There once was a fellow whose name was Fran
Fran came to the blueberry farm
He said 'Oh, no!' cuz his boss was Bob
And Bob was comin' that day
Then Bob walked up with a big ole grin
Fran shook all over with fear
Bob said, 'Quick, you're fired! Get outta here'
With a cry Fran ran to his1 car
And put his hands on the wheel
And drove away that sunny day
And never was seen no more
This poem was composed using stream of consciousness speech in a kind of daydream, and its story (perhaps for this reason) follows the logic of a dream. The primary element of the story that makes it dream-like is the feeling that things happen for no clear reason, that the story moves itself forward without the need for internal justification. Whether Fran is afraid of his boss for a reason or not doesn't matter; he is, and the fact that he is afraid seems to guarantee that Bob is going to do something bad when he arrives. This fear is shown to be legitimate when Bob arrives and fires him, but whether Bob has any reason for firing Fran or not isn't important; it Fran's fear premonition that causes the firing in a narrative sense, as the premonition expects to be fulfilled.
At Bob's command, Fran immediately leaves. At the poem's end, the statement that Fran was never seen again casts his departure as a kind of suicide, a final throwing in the towel in response to his fate as an afraid and subservient person. However, the fact that Fran initiates the power imbalance by fearing Bob's arrival makes him largely responsible for his fate. As the product of Fran's fear, it is unclear whether Bob is real at all. Very possibly, he is the dreamt embodiment of Fran's own inner fears. He certainly has no qualities that are not defined by his status as a foil or antagonist to Fran, as all we see is his big grin in contrast to Fran's fearful convulsions, and his act of firing Fran.
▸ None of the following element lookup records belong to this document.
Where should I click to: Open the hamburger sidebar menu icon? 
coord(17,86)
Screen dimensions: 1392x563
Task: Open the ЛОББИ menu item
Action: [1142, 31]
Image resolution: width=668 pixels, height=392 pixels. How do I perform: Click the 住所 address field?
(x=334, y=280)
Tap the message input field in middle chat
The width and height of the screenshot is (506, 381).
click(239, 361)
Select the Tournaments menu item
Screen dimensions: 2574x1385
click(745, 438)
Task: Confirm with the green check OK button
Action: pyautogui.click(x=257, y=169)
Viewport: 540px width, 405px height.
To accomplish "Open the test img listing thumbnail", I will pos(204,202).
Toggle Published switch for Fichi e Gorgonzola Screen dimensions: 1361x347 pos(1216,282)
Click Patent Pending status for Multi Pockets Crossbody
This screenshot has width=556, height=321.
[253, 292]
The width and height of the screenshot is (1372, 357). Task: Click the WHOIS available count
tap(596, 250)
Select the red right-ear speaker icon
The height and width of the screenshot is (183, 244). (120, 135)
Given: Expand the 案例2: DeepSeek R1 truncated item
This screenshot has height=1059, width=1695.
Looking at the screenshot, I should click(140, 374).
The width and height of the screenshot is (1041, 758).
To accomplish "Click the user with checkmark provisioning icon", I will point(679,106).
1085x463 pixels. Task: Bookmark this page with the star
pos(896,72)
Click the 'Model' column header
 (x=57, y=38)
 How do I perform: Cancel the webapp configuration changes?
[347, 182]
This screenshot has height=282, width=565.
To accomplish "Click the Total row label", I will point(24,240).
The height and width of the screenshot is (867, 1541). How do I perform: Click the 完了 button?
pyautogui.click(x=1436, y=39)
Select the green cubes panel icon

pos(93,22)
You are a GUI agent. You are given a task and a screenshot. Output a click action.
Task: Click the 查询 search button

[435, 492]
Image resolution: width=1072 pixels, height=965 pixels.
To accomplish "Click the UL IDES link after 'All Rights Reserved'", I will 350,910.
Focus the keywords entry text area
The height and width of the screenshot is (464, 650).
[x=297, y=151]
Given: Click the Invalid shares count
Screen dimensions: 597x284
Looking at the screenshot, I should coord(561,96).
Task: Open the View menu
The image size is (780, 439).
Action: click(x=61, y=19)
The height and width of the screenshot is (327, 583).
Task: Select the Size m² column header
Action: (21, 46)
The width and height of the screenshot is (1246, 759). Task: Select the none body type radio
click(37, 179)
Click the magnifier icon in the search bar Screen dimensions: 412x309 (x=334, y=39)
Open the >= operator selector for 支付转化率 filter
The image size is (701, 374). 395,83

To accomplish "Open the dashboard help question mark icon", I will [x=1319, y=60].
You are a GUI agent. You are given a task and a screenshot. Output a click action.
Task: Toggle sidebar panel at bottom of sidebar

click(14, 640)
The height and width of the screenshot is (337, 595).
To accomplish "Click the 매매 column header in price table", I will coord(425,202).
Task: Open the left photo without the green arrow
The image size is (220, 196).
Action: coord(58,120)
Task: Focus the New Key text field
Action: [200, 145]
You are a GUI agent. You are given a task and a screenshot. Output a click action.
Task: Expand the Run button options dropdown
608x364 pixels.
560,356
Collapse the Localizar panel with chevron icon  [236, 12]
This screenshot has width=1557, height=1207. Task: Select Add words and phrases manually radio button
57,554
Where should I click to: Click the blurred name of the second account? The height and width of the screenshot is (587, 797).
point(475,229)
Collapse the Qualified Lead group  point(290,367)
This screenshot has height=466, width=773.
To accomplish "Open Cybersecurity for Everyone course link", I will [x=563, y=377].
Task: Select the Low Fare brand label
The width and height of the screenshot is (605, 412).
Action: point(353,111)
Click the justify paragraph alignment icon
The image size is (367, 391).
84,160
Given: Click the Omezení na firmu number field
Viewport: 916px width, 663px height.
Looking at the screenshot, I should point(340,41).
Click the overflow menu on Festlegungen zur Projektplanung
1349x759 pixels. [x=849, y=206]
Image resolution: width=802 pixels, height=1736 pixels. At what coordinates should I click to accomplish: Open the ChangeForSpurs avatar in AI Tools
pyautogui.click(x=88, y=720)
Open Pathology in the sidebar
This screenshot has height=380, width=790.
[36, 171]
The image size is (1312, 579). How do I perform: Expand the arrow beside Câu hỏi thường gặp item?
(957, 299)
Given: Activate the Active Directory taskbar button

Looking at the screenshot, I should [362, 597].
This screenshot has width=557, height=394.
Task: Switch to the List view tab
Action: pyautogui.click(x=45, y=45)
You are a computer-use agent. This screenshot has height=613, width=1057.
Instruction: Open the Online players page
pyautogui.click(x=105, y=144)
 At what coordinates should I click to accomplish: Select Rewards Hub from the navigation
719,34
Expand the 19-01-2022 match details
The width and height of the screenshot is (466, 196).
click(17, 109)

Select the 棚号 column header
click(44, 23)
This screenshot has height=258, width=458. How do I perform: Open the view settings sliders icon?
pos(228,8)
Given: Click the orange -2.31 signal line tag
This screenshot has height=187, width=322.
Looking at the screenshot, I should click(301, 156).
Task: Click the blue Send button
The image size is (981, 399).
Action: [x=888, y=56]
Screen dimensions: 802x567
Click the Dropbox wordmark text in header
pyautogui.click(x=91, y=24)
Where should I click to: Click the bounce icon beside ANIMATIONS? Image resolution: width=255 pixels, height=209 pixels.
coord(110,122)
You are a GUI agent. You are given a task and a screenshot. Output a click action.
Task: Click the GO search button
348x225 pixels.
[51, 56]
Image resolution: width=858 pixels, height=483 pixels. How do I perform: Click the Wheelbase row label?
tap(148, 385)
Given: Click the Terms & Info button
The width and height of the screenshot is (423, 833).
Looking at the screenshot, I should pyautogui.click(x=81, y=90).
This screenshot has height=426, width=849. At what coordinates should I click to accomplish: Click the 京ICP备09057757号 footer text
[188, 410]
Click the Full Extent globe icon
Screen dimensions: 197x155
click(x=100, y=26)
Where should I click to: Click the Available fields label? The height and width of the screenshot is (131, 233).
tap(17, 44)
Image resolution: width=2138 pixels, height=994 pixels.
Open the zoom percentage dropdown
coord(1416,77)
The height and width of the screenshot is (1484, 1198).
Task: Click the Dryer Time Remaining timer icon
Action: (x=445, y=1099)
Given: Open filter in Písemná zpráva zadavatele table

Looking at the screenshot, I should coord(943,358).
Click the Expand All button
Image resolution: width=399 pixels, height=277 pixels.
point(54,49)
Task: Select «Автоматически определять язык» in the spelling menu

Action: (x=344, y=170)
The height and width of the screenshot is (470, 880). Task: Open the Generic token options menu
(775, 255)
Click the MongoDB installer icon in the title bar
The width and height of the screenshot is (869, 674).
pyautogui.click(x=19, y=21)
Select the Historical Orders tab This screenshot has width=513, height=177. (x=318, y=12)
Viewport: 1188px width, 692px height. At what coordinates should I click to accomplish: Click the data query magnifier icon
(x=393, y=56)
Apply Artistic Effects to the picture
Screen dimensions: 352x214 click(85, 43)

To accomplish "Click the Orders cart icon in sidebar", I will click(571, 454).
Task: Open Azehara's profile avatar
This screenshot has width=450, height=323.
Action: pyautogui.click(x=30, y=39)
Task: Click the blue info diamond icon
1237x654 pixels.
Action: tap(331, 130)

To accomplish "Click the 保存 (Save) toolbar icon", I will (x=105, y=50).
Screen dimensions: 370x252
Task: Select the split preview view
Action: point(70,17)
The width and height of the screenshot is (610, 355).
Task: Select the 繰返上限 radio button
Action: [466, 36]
As is often the case in dreams, this poem contains a important ambiguity or paradox. The seventh line can read either as written, 'With a cry Fran ran to his car,' or as it is also sometimes recounted 'with a cry Fran ran to Bob's car'. This one word change completely changes the story that is being told, and changes Fran's departure from a kind of helpless suicide to a desperate act of rebellion. In the medium of dreaming or stream of consciousness, these simultaneously true contradicting options allow Fran a chance to struggle against the power imbalance which he has created, but allow us to see that this struggle is not certain.
Another interesting aspect of this poem is the way in which it uses unusual vernacular like 'big ole grin' and 'never was seen no more'. I think that pieces of stream of consciouness writing and dreams often have a kind of dream-character, and this type of word choice helps to create this character. It seems to be related to the simple matter-of-fact storytelling tone.